Beginning December 1, 2016, any employee paid less than $913.00 per week will not be capable of qualifying for the exemptions from overtime known as the “white collar exemptions.”  According to the Department of Labor, this change will result in an estimated 4.2 million additional employees becoming eligible for overtime.  You can read more about this change here

Not surprisingly, action is underway to stop the implementation, including a September 20th suit brought by 21 states against the federal government to block the new overtime rule and declare it unlawful.  According to these 21 states, the final rule threatens their budgets, represents an encroachment upon the rights of states, and violates the 10th Amendment.  The 21 states named as plaintiffs in the suit are:  Nevada, Texas, Alabama, Arizona, Arkansas, Georgia, Indiana, Kansas, Louisiana, Nebraska, Ohio, Oklahoma, South Carolina, Utah, Wisconsin, Kentucky, Iowa, Maine, New Mexico, Mississippi, and Michigan. 

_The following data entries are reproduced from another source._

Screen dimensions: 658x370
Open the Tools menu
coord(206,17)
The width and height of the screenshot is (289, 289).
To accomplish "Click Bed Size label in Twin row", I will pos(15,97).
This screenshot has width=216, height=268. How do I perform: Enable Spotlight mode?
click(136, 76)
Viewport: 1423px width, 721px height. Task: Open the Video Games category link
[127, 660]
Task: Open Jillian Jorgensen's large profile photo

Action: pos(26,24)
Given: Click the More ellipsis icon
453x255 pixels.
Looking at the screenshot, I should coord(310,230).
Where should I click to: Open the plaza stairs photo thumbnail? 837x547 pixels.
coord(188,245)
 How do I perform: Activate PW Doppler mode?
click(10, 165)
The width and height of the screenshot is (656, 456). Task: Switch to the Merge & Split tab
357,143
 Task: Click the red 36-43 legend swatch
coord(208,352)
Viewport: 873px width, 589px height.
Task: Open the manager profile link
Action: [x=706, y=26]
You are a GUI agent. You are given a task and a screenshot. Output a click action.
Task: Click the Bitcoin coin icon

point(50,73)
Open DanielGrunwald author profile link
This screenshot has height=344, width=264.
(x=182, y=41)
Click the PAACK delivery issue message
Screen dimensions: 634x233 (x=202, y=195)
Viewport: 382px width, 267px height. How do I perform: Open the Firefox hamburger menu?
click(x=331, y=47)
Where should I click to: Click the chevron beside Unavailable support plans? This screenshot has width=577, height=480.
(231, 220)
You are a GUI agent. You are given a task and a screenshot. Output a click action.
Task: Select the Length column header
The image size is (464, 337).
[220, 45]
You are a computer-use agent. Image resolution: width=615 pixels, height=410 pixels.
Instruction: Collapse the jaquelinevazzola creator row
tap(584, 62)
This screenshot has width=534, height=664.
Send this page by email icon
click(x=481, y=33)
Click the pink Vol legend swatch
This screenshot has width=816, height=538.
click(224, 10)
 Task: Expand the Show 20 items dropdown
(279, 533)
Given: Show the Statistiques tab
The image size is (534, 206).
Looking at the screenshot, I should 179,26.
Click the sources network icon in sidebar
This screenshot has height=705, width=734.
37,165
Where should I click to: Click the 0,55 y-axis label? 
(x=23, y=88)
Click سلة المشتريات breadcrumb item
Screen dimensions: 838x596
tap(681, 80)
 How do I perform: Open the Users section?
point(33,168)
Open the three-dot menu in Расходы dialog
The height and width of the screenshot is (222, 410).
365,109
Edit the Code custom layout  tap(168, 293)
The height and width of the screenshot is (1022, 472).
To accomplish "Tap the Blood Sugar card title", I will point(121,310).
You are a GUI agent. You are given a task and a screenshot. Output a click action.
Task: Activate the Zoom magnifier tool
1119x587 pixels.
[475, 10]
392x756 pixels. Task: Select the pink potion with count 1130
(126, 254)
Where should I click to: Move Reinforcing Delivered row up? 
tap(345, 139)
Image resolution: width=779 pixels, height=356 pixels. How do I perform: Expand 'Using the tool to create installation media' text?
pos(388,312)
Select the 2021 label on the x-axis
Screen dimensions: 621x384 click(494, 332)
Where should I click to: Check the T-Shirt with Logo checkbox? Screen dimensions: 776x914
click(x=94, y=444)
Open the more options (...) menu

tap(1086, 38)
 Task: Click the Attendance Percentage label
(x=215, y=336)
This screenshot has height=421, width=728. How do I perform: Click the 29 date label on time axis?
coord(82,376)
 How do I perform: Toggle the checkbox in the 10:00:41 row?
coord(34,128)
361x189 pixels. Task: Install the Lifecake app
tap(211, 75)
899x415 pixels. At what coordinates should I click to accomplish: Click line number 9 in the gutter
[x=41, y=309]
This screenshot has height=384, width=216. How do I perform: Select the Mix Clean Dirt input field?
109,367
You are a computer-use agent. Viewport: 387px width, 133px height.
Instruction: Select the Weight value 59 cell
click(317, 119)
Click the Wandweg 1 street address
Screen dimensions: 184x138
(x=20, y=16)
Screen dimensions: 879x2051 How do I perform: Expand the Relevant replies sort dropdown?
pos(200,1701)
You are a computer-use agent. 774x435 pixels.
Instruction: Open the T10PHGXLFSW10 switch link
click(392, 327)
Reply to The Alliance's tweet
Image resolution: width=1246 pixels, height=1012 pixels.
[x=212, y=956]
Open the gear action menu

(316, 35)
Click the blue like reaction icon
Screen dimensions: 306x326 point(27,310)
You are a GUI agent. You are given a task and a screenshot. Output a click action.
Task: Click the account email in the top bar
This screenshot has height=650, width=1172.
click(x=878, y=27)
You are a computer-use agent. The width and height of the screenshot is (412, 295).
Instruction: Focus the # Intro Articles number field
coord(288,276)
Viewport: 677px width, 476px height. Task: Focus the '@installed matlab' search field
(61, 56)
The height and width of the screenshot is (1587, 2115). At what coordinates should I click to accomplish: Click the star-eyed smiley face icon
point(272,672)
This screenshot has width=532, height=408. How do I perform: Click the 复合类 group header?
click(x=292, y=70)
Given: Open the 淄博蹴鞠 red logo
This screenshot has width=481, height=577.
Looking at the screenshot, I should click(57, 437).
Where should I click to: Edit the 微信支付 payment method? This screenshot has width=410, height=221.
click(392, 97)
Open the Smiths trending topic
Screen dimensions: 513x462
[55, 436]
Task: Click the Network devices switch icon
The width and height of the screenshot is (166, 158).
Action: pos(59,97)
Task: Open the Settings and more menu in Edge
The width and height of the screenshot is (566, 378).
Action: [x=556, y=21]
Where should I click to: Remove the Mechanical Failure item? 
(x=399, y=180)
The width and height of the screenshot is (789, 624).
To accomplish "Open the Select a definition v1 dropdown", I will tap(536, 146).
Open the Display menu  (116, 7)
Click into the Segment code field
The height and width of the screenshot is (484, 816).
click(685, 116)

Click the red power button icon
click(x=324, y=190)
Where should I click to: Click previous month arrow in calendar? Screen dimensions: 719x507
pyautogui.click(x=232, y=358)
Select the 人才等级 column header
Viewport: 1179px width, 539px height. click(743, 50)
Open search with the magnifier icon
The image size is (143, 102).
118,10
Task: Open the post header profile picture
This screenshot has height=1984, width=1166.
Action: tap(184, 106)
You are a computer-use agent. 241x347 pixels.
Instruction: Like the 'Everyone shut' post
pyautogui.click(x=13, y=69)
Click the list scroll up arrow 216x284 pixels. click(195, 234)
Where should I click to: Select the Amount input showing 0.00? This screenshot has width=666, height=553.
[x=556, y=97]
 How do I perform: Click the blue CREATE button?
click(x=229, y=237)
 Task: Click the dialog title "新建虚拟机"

Also, on September 28, the United States House of Representatives passed a measure that would delay implementation of the new rule by six months.   The following day, lawmakers introduced a bill that would phase implementation of the new rule across five years and would require an “independent government watchdog” to study the new rule after its first year of implementation.   

If you have any questions about this proposed law or any other employment issue, please feel free to contact us.  Click here to register for our Labor Law Seminar where we will be discussing the new DOL rule and strategies to minimize its impact.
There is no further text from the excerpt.